* [GOAL OF THE EXERCISE]:
Scan the material for the word "logo", and copy each line where it shows up.

* [MATERIAL FOR THIS TASK]:
● ● ● ● ●

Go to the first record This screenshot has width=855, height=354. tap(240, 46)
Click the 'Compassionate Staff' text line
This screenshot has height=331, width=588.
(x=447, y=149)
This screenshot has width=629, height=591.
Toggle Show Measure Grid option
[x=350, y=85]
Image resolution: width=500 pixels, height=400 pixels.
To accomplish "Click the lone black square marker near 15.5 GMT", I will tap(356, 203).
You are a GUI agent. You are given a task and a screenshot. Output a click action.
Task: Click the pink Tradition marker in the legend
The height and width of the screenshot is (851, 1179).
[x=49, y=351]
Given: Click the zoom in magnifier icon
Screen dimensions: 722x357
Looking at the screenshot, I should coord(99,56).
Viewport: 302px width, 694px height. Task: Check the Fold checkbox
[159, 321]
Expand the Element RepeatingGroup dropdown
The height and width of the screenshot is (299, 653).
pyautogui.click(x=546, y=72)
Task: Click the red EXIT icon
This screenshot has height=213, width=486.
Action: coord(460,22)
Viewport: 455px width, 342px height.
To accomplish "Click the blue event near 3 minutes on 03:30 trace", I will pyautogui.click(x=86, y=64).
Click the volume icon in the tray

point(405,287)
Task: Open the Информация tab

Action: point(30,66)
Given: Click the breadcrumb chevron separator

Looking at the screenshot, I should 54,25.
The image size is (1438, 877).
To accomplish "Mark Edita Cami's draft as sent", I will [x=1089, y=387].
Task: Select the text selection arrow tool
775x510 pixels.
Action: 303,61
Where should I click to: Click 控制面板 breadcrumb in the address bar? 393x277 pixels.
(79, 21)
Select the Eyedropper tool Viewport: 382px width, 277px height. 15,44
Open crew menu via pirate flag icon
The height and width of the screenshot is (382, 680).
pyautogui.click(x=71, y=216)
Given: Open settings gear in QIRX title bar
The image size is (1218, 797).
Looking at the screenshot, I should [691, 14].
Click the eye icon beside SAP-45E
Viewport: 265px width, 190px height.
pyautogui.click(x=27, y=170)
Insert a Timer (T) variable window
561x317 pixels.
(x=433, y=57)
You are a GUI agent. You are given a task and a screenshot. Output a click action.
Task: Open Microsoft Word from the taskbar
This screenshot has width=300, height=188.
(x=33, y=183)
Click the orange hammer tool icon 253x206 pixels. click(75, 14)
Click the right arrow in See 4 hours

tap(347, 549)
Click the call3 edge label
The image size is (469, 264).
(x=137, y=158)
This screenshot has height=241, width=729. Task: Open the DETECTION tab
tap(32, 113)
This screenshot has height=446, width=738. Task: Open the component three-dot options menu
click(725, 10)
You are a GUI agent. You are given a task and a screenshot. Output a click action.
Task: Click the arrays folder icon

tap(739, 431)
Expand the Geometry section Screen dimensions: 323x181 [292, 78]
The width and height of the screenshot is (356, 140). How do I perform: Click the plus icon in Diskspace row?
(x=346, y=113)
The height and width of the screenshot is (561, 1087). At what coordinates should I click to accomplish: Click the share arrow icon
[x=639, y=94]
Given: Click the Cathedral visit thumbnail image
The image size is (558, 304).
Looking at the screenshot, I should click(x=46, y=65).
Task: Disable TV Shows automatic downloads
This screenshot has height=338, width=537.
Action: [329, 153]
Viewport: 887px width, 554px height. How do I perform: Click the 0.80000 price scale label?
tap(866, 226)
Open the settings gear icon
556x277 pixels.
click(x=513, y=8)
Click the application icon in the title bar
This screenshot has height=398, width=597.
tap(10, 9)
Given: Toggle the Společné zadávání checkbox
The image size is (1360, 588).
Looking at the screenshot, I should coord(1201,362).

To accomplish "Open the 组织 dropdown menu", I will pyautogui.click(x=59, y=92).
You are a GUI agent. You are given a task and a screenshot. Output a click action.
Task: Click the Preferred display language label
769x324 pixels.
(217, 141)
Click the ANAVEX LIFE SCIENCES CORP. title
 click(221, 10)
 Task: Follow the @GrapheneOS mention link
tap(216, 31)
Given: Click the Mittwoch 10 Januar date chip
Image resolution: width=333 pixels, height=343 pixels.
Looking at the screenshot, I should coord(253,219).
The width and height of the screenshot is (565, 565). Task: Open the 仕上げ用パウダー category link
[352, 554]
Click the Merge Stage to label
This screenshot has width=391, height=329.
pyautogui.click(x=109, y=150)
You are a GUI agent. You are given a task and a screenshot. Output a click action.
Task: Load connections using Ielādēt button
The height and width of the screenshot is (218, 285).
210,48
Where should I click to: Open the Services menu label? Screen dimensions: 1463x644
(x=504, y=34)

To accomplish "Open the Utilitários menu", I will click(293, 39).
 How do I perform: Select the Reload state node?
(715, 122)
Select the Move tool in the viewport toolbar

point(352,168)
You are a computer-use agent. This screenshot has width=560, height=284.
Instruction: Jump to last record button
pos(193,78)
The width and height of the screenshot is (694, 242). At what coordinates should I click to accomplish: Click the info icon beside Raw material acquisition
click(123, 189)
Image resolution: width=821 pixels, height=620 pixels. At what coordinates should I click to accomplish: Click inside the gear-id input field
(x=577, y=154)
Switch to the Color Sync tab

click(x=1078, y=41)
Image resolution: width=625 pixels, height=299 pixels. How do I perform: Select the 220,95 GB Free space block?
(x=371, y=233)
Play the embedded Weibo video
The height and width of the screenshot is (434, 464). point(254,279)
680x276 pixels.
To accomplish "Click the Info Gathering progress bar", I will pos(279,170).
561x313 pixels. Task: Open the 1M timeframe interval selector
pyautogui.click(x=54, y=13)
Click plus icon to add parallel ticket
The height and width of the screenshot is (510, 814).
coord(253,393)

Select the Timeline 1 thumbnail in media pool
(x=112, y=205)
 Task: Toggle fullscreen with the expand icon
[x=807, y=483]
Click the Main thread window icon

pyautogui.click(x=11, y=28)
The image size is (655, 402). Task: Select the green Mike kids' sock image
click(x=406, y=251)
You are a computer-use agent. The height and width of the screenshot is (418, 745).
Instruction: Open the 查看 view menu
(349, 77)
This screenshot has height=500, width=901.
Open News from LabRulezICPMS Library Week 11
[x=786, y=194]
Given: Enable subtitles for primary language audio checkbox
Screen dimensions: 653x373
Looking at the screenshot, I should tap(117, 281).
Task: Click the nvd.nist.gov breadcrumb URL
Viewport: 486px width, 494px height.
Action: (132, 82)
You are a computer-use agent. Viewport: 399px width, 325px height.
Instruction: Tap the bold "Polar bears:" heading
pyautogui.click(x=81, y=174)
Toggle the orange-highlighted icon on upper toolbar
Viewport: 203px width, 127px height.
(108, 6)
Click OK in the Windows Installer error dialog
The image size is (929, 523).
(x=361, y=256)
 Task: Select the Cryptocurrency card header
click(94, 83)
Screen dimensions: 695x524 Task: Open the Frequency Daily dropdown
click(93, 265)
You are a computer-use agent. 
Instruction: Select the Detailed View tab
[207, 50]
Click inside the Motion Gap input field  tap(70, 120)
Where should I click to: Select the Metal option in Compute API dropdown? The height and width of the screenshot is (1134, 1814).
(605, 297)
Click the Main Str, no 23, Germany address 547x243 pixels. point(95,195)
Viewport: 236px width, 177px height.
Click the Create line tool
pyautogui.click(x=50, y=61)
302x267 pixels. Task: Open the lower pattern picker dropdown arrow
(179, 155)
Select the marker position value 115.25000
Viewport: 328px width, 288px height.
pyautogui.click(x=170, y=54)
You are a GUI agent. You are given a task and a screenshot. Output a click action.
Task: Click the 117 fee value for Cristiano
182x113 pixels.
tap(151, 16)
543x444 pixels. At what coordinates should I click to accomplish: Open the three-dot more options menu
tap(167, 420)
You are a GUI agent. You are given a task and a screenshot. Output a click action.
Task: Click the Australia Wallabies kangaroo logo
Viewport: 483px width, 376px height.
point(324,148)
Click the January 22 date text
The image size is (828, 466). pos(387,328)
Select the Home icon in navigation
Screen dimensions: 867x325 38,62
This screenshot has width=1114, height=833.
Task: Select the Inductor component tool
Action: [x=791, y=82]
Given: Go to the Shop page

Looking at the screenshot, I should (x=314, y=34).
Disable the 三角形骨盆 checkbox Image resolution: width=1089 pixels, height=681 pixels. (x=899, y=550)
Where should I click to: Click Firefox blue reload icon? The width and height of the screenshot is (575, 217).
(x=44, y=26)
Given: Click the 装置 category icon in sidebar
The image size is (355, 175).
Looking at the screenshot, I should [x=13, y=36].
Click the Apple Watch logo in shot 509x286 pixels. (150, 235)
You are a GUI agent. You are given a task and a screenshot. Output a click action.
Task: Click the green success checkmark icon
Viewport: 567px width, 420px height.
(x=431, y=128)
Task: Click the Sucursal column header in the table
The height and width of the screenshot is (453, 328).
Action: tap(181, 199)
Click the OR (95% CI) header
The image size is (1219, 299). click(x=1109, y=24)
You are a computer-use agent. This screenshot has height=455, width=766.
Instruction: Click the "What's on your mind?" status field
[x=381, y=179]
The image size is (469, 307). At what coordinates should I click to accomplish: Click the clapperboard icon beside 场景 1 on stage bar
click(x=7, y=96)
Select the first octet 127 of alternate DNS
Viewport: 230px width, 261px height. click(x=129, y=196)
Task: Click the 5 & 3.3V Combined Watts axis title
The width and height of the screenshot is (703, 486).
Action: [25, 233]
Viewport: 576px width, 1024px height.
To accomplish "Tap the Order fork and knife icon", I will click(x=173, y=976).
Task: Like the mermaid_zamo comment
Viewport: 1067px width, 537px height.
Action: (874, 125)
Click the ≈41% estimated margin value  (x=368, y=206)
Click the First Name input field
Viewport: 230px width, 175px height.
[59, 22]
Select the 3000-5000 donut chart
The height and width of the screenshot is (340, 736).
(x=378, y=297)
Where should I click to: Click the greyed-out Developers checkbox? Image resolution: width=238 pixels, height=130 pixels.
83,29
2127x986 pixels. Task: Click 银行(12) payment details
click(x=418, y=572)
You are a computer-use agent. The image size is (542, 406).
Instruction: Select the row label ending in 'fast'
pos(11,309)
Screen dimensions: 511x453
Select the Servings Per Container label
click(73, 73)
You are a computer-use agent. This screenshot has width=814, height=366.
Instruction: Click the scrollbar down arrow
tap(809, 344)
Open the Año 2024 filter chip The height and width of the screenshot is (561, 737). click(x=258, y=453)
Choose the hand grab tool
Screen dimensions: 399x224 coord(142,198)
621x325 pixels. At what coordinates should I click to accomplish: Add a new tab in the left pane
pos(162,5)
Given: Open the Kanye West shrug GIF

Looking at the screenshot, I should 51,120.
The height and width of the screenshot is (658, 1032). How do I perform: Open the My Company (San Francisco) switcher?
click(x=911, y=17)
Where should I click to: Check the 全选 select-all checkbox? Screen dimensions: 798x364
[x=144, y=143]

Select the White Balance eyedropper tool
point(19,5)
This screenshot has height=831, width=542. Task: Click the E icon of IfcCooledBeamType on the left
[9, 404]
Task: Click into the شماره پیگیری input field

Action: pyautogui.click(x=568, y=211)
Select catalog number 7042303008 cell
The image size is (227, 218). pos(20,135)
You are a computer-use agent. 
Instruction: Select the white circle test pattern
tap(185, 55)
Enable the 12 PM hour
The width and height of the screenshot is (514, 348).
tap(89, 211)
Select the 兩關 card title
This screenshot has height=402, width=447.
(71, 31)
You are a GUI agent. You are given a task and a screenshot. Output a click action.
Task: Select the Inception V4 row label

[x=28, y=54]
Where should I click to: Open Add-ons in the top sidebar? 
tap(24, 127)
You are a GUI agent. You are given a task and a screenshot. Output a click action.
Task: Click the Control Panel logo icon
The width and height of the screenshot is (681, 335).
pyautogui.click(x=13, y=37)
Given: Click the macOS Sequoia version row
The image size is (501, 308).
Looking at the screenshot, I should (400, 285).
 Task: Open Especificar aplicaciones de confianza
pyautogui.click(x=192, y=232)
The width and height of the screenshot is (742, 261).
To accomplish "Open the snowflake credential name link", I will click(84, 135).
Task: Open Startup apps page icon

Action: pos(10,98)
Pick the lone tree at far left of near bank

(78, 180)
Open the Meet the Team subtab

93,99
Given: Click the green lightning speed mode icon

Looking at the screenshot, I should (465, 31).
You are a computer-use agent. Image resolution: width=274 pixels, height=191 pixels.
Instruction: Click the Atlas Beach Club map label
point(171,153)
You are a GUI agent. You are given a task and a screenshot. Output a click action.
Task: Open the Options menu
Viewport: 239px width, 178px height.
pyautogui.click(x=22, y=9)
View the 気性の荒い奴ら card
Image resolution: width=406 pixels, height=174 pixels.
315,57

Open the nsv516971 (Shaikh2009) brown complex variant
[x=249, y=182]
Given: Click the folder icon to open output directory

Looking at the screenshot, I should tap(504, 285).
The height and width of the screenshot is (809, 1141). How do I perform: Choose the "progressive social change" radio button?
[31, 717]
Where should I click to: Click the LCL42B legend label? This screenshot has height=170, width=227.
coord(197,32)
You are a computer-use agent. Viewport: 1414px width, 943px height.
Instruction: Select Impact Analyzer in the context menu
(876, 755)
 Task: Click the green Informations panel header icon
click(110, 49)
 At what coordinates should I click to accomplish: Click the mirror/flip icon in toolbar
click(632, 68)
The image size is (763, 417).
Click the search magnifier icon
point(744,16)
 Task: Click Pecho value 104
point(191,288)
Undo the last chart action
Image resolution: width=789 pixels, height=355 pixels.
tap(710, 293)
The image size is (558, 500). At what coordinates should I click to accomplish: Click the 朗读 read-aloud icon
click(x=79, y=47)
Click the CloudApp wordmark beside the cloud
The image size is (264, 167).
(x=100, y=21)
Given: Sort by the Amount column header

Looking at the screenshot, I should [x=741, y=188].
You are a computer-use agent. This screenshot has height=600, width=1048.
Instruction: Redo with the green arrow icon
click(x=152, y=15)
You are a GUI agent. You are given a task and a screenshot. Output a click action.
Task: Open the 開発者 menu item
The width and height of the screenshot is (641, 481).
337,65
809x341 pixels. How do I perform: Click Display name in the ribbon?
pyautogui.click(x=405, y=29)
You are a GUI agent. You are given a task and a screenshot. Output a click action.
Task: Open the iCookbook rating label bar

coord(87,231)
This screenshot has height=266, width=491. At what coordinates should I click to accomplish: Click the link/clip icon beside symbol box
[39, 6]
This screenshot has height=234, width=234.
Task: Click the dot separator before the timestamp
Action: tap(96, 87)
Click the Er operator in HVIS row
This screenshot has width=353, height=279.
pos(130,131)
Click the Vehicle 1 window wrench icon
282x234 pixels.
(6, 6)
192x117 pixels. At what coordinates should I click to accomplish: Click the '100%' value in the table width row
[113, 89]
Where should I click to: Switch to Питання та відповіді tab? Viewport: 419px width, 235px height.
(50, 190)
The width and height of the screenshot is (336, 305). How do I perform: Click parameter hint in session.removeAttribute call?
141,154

● ● ● ● ●

* [WRITTEN SOLUTION]:
Task: Click the Australia Wallabies kangaroo logo
Click the Apple Watch logo in shot 509x286 pixels. (150, 235)
Task: Click the Control Panel logo icon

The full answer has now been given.